All the big guys over there are trying to invent a way to measure the effect of the upper funnel advertisement which it has on the lower funnel advertisement. You can use the incrementality methodology to predict how many more conversions the user gets from all the channels if they're exposed to some upper funnel channel. In our case would the user have searched for a ticket from Berlin to Wroclaw if he didn't see a YouTube advertisement in that case. So that would be the incremental value of a channel and if you talk measurement, then thinking of your team of the players is not only an absolute amount of goals which they are scoring, but it's also the number of helpful passes which they give to other players to score the goal. This is the idea of measurement and incrementality.

LIFETIME VALUE

As mentioned earlier this purchase funnels of awareness, consideration, intent and purchase. So what happens here. You made your team. On each stage you have a player, you have a marketing channel which is covering each of the stages of the purchase funnel, they all help each other score the final goal. It looks pretty much like this and then the goal is scored - the user purchased, the conversion happened. 

So afterwards you want to maximize conversions. What would you do? Would you go through all the purchase funnel for the new user again? Well, that makes sense. That is the purpose of all the acquisition activities. That's why they're called acquisition because you are acquiring new users through the funnel. But what you can actually do is think about that it would be cheaper if you could take the same user who already went once through your purchase funnel and just kick him back into another purchase funnel. But as he already knows about you, this means that you can start at a lower stage and spend less money on it. For the competitive markets, you can start pushing the user to consider your product again this sense of retention and for the markets with the lower competition, you can even try to generate more intent by cross-selling. This is what the retention is and this is how you can try to reacquire users, basically trying to make them come back to you again.

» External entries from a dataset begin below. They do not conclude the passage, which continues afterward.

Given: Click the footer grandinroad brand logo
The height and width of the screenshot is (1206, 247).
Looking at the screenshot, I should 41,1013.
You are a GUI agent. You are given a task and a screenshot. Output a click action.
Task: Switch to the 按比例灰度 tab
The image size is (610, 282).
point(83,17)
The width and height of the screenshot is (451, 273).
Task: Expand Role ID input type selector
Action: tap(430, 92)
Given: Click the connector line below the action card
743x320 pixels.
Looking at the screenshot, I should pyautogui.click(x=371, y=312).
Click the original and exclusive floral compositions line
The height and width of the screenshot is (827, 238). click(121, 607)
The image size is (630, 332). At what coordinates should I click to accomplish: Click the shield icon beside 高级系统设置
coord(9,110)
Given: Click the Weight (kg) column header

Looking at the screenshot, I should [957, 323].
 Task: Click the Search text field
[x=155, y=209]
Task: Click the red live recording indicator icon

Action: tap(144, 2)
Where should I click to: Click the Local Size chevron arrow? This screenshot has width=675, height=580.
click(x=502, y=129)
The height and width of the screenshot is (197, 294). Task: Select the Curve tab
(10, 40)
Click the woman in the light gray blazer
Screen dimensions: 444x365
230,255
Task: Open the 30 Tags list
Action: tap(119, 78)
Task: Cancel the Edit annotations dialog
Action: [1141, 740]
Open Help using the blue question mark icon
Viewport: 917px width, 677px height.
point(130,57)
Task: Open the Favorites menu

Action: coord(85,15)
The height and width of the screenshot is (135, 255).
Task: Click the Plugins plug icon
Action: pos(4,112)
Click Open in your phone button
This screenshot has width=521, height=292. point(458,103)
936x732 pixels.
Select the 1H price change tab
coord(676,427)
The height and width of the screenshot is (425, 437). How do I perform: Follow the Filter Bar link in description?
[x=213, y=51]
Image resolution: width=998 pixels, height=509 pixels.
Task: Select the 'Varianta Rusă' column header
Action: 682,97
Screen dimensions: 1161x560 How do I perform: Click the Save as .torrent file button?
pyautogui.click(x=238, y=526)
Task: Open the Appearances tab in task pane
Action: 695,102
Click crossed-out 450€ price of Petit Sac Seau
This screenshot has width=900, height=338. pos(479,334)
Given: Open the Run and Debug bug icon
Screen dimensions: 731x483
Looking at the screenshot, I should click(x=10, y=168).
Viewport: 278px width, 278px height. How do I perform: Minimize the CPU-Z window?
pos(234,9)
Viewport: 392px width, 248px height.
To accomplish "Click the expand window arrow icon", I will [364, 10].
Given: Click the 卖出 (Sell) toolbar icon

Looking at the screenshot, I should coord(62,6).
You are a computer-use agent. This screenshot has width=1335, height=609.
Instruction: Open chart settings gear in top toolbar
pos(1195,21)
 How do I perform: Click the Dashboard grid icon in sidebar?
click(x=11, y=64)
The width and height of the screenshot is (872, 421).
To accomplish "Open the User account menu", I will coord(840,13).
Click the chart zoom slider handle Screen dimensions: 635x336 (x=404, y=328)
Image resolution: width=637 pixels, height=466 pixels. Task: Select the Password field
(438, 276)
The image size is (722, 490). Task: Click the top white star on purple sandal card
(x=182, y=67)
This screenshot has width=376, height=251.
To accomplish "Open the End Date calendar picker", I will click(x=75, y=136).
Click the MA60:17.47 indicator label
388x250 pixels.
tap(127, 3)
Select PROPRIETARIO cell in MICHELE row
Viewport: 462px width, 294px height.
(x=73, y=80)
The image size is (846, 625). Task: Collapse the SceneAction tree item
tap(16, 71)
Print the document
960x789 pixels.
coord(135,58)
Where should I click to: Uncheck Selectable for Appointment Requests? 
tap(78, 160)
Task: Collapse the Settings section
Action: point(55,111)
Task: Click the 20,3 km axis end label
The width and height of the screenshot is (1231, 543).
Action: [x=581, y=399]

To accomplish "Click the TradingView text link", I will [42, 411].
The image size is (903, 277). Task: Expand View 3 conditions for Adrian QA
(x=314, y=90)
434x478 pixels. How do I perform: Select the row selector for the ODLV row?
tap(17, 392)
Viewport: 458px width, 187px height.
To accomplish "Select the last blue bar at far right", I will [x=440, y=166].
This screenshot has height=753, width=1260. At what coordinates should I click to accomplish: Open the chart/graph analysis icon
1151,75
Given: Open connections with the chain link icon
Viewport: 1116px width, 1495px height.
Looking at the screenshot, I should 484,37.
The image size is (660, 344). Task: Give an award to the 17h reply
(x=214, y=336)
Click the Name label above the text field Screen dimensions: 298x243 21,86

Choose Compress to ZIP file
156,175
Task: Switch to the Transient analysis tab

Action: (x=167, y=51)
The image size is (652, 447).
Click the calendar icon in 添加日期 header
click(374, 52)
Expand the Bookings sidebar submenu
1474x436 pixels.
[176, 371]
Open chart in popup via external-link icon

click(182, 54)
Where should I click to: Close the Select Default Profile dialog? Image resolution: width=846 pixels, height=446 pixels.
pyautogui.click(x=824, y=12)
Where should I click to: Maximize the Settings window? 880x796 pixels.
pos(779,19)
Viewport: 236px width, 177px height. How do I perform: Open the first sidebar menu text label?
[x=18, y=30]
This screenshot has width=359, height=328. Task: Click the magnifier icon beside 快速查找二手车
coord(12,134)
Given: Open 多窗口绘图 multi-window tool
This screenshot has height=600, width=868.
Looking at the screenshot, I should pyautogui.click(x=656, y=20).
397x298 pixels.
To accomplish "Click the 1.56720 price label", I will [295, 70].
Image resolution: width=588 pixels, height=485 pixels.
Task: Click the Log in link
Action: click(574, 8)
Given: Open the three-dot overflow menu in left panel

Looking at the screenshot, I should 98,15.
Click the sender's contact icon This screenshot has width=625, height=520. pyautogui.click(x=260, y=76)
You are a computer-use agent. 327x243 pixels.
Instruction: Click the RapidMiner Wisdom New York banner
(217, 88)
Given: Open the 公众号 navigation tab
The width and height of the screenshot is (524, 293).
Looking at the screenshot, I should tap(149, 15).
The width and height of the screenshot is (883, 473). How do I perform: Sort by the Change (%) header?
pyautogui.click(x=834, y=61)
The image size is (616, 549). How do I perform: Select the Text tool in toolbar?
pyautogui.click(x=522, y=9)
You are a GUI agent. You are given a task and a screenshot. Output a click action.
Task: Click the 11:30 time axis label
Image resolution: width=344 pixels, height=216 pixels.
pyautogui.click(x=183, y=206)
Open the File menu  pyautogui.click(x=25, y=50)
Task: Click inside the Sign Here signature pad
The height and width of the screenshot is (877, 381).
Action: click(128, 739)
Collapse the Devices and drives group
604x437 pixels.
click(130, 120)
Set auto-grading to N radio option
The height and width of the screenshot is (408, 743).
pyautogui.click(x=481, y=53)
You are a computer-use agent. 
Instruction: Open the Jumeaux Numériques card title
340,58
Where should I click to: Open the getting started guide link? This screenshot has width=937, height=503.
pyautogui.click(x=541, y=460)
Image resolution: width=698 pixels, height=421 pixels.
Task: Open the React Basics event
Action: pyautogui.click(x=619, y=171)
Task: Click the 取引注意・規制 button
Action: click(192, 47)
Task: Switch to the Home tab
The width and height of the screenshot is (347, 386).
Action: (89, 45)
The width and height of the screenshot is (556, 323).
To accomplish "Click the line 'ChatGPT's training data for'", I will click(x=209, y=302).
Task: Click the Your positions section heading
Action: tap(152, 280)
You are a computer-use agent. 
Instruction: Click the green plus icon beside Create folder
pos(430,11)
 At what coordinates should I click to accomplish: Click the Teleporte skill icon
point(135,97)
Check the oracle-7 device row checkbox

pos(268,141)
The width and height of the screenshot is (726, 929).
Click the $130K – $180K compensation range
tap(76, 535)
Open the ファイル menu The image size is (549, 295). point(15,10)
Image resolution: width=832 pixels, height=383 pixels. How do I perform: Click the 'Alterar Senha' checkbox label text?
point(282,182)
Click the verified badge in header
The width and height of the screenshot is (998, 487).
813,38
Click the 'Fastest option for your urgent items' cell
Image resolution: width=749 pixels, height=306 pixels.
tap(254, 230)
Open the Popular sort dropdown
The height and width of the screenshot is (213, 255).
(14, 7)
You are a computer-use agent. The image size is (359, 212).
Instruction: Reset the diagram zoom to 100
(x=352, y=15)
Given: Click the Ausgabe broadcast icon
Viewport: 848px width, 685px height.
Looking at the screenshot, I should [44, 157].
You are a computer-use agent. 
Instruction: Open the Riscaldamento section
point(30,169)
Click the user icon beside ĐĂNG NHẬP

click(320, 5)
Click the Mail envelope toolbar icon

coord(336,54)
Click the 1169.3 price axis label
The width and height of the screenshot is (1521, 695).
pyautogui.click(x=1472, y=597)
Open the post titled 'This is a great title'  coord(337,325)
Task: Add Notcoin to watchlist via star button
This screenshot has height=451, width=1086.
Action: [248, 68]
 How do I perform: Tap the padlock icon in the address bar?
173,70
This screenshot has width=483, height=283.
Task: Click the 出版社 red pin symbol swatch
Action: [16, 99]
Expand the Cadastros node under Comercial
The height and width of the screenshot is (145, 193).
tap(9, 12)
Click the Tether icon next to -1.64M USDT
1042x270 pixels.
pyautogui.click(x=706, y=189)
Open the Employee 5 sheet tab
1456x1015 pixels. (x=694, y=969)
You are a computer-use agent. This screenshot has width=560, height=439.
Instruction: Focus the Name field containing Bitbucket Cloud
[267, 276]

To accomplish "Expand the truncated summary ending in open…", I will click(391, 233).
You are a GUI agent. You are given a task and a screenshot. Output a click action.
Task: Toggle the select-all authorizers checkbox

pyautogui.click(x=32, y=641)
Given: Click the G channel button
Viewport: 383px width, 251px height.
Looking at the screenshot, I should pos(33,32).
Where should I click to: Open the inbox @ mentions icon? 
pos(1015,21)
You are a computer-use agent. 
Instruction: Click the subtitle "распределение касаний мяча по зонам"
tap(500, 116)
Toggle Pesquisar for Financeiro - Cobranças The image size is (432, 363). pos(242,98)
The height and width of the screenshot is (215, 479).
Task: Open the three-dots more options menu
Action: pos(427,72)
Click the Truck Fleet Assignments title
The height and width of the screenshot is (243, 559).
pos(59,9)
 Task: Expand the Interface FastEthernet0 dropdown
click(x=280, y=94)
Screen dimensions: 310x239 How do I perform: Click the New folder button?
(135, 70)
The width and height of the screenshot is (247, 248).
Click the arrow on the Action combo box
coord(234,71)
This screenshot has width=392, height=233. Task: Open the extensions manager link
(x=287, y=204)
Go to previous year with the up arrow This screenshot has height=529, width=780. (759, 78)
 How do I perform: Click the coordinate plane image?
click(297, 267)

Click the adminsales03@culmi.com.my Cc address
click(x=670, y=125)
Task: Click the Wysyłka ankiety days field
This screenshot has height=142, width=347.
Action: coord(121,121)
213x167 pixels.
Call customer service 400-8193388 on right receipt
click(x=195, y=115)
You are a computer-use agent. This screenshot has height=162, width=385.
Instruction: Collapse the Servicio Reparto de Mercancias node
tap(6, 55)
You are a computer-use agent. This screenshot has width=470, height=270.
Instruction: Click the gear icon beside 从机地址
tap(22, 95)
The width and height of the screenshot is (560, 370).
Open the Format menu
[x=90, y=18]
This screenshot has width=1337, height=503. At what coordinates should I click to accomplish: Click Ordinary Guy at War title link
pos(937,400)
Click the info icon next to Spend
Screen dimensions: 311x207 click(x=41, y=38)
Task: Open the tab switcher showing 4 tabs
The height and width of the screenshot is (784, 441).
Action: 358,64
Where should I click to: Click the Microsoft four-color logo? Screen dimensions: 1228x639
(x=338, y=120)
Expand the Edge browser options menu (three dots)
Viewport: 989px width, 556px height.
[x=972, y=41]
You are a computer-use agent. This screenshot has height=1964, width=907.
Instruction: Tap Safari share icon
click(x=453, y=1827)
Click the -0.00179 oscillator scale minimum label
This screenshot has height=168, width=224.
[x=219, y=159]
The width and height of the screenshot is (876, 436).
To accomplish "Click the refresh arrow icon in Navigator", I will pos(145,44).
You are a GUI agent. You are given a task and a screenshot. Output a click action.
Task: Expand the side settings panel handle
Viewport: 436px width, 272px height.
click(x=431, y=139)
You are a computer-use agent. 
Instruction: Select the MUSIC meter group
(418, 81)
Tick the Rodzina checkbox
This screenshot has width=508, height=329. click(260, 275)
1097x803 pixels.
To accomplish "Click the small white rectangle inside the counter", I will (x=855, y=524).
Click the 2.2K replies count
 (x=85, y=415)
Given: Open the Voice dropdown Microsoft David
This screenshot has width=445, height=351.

It can be a challenging thing especially depending on the type of your product. That's why cross-selling exists. 

The logic here is that it's always cheaper to reacquire already existing users because they already went through all of the steps with you than acquiring a new user who has no idea what your product is about and who needs to be convinced from scratch. Convincing from scratch is expensive and takes time. Reconvincing already a user who has already been at the bottom of the funnel is easy and this is what you can do. 

From here comes the concept of lifetime value which in its nature is how much of the user brings you over its lifetime. Lifetime is a very stretchy term, so you can apply some time limit onto it like one year or six months, you decide to depend on how long you are willing to wait. So in a nutshell, it shows how much you gain through the user with repetitive purchases and with that, you have a concept of cohorts, for example, when you can look at the different users acquired through different channels and see if their lifetime value is same or different, do the users whom you first acquired through Facebook come back as often as users whom you acquired from Linkedin or maybe there is a certain pattern which you can notice in terms of a source of acquisition and cohorts. On the other side, it could also be the sense of seasonality, for instance, you can observe seasonality and users acquired in lower seasons (where there are fewer people active) would be more valuable to you than the users acquired during the high season.